Convert the lines from the one containing "This screenshot has height=843, width=1280." through the last line into a Markdown table with the columns "No." and "Text". Number each row and omit blank lines.

— START DATA SUPPLIED —

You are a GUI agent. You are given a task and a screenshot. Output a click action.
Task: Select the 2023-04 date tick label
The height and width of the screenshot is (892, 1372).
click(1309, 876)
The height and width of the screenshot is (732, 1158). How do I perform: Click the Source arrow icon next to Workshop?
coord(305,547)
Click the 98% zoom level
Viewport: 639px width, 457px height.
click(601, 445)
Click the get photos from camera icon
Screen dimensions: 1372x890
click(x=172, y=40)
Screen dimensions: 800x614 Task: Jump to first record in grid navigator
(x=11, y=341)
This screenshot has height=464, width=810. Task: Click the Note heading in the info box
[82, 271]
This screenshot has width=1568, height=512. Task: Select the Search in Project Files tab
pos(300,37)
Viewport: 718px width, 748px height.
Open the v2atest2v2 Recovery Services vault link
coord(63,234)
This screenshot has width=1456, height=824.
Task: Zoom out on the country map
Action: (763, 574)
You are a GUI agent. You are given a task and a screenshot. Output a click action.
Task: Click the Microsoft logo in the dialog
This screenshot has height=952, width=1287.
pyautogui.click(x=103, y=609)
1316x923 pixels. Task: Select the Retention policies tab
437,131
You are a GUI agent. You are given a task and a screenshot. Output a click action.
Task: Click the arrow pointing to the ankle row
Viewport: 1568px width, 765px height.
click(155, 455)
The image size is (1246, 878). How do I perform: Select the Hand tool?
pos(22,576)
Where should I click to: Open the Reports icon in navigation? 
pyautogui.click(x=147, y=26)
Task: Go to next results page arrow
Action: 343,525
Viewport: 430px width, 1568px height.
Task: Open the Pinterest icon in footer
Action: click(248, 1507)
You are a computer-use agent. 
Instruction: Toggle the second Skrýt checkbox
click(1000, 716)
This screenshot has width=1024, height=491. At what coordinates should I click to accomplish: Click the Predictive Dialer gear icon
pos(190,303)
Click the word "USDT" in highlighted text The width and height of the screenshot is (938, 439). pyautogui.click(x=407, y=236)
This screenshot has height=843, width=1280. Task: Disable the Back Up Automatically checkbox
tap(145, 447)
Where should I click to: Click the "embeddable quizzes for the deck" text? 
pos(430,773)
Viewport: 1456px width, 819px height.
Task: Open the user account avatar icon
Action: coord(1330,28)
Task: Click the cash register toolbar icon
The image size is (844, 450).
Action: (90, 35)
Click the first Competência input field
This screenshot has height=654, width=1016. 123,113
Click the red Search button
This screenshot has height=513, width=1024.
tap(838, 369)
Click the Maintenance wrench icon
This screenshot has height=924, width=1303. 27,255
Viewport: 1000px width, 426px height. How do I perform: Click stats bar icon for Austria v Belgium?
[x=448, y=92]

— END DATA SUPPLIED —

» **FULL SOLUTION**:
| No. | Text |
|---|---|
| 1 | This screenshot has height=843, width=1280. Task: Disable the Back Up Automatically checkbox |
| 2 | tap(145, 447) |
| 3 | Where should I click to: Click the "embeddable quizzes for the deck" text?  |
| 4 | pos(430,773) |
| 5 | Viewport: 1456px width, 819px height. |
| 6 | Task: Open the user account avatar icon |
| 7 | Action: coord(1330,28) |
| 8 | Task: Click the cash register toolbar icon |
| 9 | The image size is (844, 450). |
| 10 | Action: (90, 35) |
| 11 | Click the first Competência input field |
| 12 | This screenshot has height=654, width=1016. 123,113 |
| 13 | Click the red Search button |
| 14 | This screenshot has height=513, width=1024. |
| 15 | tap(838, 369) |
| 16 | Click the Maintenance wrench icon |
| 17 | This screenshot has height=924, width=1303. 27,255 |
| 18 | Viewport: 1000px width, 426px height. How do I perform: Click stats bar icon for Austria v Belgium? |
| 19 | [x=448, y=92] |